Secret Beaches of Andalucia
Find a castaway beach with a heavenly hotel to match
They hide across flamingo-flecked salt flats, curve around ramshackle white fishing villages and peep between the pine forests of Doñana National Park. Some are so rural, you could end up sharing your spot with the local retinto cattle which come to graze on the dune grass and cool their heels at the water’s edge.
The beaches of the Costa de la Luz stretch from Spain’s southerly tip on the Gibraltar Strait to its border with Portugal in a 200-kilometre ribbon of rocky coves and sandy bays. Atlantic currents and estuary rivers have sculpted the shoreline into Caribbean-copy beaches and sandbars, the water is Perrier-clear and towering dunes are often the only high rises in sight.
Out-of-town beaches don’t come with sunbeds and beach brollies à la Costa del Sol and the most pristine playas play hard to get along dusty tracks where you have to park up and walk, lugging everything with you, including your rubbish on the return trip. But with a great hotel base nearby you can enjoy their wild beauty and still be within shouting distance of a shower and a chilled mojito.
Follow up with a seafood feast of white Sanlucar prawns, bluefin tuna, and golden sherries from Jerez, served beside the Atlantic surf, for a peachy beach weekend.
The road to this secluded bay slices through Sahara-sized dunes of white sand, giving the impression of driving through a snowscape. Park here and descend the dune with all your beach equipment.
Wilderness Factor: Around the headland from Valdevaqueros, one of Tarifa’s key kitesurfing beaches, it’s a 10-minute detour off the N340 at km 74. There’s a campsite nearby with a Red Cross station.
Europe’s surfing capital, the fortress town of Tarifa has heaps of funky style and you can hop on a fast ferry from the port to Tangier.
A sweeping crescent of white powder sand rimmed by 50 shades of blue water edging one of the most complete Roman towns in Spain. There’s wow factor in spades, buckets of sangria too, served up with fresh seafood at casual beachfront chiringuitos. The Bolonia beach walk is an energising 3.8 km each way as your Fitbit will confirm.
Wilderness Factor: Found at the top of every Worlds Best Beach list, this beauty queen is no longer a secret but there’s room for all and the off-road setting, a 10-minute detour through the Strait Natural Park, helps to keep the crowds down.
Climb the National Monument
Bolonia’s 30-metre sand dune grows taller every year.

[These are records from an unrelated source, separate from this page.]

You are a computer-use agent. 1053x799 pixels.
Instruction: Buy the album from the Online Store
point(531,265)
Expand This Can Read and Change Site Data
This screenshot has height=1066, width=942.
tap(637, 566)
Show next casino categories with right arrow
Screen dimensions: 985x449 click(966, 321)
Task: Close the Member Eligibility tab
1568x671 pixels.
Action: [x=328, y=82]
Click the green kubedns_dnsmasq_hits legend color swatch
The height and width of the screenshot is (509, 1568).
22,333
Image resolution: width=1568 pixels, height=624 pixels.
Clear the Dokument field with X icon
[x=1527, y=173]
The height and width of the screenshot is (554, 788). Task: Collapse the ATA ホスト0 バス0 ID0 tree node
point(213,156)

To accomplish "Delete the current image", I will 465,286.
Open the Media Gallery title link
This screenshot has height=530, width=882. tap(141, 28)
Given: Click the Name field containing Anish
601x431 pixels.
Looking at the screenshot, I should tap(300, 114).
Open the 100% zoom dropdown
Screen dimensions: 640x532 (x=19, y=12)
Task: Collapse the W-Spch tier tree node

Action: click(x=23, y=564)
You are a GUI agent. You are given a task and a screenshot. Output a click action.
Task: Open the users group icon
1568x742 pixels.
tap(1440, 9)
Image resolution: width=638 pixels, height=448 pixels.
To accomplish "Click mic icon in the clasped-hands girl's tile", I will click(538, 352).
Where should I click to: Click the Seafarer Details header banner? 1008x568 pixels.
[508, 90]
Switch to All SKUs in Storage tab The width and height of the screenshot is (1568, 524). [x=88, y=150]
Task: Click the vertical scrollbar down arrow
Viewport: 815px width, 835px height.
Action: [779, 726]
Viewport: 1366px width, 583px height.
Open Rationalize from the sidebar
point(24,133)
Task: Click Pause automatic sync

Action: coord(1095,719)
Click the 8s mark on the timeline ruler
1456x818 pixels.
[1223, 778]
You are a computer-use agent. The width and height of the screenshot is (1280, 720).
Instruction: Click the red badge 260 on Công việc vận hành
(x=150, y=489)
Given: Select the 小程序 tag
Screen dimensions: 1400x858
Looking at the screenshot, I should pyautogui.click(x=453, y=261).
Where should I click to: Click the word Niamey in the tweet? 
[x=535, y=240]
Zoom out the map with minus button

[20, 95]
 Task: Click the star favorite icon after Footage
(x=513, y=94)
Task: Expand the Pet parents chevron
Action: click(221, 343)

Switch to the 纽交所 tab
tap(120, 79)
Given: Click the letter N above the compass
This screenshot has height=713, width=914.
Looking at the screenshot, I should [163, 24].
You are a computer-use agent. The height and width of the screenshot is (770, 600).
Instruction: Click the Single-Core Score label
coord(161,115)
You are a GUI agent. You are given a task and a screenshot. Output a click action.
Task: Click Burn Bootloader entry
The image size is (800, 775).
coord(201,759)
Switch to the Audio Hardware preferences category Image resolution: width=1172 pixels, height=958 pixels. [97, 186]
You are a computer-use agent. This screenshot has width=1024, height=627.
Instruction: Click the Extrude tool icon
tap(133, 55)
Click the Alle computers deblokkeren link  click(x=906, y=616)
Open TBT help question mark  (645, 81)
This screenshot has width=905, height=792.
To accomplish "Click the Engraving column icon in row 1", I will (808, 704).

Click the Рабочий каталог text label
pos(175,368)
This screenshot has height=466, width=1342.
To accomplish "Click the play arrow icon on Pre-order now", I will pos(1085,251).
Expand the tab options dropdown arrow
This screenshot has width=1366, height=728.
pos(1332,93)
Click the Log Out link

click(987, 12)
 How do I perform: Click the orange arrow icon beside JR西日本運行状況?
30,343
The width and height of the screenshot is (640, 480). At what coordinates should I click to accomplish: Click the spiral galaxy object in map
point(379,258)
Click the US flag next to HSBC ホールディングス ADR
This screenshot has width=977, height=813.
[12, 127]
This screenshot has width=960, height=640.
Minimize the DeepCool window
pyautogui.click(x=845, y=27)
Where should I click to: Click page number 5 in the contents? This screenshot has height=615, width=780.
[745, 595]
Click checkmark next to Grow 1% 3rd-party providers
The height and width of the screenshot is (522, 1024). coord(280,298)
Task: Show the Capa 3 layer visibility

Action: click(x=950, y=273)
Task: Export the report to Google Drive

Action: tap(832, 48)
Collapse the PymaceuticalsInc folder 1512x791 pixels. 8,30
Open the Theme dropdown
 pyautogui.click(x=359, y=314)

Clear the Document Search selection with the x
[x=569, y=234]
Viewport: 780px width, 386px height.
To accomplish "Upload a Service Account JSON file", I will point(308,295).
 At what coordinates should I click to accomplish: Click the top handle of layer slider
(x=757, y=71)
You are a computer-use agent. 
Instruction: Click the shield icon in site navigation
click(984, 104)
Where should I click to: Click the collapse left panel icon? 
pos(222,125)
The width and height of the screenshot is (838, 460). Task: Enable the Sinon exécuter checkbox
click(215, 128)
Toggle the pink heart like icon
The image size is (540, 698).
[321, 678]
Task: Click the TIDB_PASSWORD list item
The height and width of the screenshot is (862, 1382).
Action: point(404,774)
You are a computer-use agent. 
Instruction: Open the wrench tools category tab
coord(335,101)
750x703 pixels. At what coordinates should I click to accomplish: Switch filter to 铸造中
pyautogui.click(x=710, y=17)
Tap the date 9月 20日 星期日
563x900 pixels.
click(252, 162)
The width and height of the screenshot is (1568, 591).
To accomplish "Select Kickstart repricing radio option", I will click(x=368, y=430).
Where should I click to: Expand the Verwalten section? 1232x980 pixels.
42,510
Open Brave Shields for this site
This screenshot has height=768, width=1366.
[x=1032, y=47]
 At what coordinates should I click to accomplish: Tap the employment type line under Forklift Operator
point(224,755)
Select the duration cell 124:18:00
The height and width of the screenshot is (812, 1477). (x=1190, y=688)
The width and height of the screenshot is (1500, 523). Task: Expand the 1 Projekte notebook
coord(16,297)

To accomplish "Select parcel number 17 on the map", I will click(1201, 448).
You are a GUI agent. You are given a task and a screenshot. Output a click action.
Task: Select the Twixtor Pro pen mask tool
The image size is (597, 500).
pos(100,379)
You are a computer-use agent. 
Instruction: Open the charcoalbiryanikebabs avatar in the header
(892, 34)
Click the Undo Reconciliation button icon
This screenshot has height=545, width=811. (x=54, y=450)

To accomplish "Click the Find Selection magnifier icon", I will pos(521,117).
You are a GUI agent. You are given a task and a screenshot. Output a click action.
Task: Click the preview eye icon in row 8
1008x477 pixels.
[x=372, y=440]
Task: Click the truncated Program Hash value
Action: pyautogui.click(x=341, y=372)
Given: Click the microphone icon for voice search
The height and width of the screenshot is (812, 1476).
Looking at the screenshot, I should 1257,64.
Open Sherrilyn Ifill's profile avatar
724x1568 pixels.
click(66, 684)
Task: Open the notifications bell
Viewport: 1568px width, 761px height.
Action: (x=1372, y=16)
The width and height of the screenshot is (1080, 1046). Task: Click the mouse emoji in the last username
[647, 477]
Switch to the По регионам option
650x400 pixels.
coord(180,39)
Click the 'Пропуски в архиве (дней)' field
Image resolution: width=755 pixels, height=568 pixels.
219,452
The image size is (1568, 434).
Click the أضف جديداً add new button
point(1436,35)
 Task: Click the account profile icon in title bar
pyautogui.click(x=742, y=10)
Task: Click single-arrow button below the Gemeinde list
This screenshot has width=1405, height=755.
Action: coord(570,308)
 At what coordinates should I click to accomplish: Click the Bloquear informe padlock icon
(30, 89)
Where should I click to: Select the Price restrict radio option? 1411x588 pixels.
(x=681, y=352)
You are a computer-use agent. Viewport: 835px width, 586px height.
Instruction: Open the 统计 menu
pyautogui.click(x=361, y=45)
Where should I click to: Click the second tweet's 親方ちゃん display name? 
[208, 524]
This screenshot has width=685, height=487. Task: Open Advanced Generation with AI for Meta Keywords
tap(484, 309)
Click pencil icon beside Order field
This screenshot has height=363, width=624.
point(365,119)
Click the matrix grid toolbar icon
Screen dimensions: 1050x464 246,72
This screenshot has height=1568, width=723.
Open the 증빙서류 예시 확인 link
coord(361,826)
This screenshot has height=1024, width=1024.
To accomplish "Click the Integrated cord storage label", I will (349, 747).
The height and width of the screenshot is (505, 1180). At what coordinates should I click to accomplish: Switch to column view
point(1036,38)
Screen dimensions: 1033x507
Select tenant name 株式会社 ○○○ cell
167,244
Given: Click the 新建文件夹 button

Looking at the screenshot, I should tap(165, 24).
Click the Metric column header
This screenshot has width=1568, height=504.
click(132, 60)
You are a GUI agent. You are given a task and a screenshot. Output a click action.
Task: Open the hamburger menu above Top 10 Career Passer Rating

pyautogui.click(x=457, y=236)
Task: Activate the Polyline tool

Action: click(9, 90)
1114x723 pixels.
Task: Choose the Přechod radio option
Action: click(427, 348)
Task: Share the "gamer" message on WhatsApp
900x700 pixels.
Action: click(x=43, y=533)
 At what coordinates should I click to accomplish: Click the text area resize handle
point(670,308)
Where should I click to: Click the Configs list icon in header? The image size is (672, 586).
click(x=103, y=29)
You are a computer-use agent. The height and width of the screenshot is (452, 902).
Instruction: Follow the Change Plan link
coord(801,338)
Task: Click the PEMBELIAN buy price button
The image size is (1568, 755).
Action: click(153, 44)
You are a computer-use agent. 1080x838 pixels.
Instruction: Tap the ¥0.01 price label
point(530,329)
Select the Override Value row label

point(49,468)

The surplus provides less well-endowed resorts with their annual beach top-up.
Baelo Claudia Visitor’s Centre is FREE to EU citizens with ID. Stroll between Doric columns and play with interactive screens to discover how they made the BC equivalent of anchovy essence.
Feast al Fresco
Head for the cluster of white brollies between the dune and the ruins. Crispy tortillitas de Camerones (shrimp fritters) and chilled gazpacho are highlights.
Playa de los Alemanes is a semi-wild strip at the eastern end of Zahara de los Atunes’ grassy shoreline. The beach curves around the posh urbanisation where General Franco’s German cronies once had summer homes and many wealthy Spaniards still do.
Wilderness Factor: If semi-wild isn’t secluded enough and you’re up to a hike around the headland, make for Camarinal lighthouse and around the rocks to the virgin sands of El Cañuela.
The cute white fishing village of Zahara, one of the Big Four almadraba towns in Cadiz licensed to catch tuna by Phoenician trapnets.
If you’ve ever admired J.M.W. Turner’s epic Battle of Trafalgar painting at Greenwich Martime Museum, this is where it all happened. Probably the most wind-tossed beach along the entire Costa de la Luz, it’s a place to walk and wonder rather than swim and sun worship. Sea currents around the lighthouse are as hazardous as when Nelson and Napoleon had their wave-tossed set-to in 1805.
Wilderness Factor: Civilisation and safe family swimming beaches are just around the corner in Zahora, El Palmar and Caños de Meca.
Cafe-Bar las Dunas looks like an adobe mud hut given a makeover by Fred Flintstone but its cool stone interior and gorgeous garden make it a popular spot and summer nights are enlivened by live indie bands.
At Los Castillejos nudist beach in Caños de Meca. The hippy village is named for its jacuzzi cliffs which spurt spring water and produce a natural exfoliating mineral scrub.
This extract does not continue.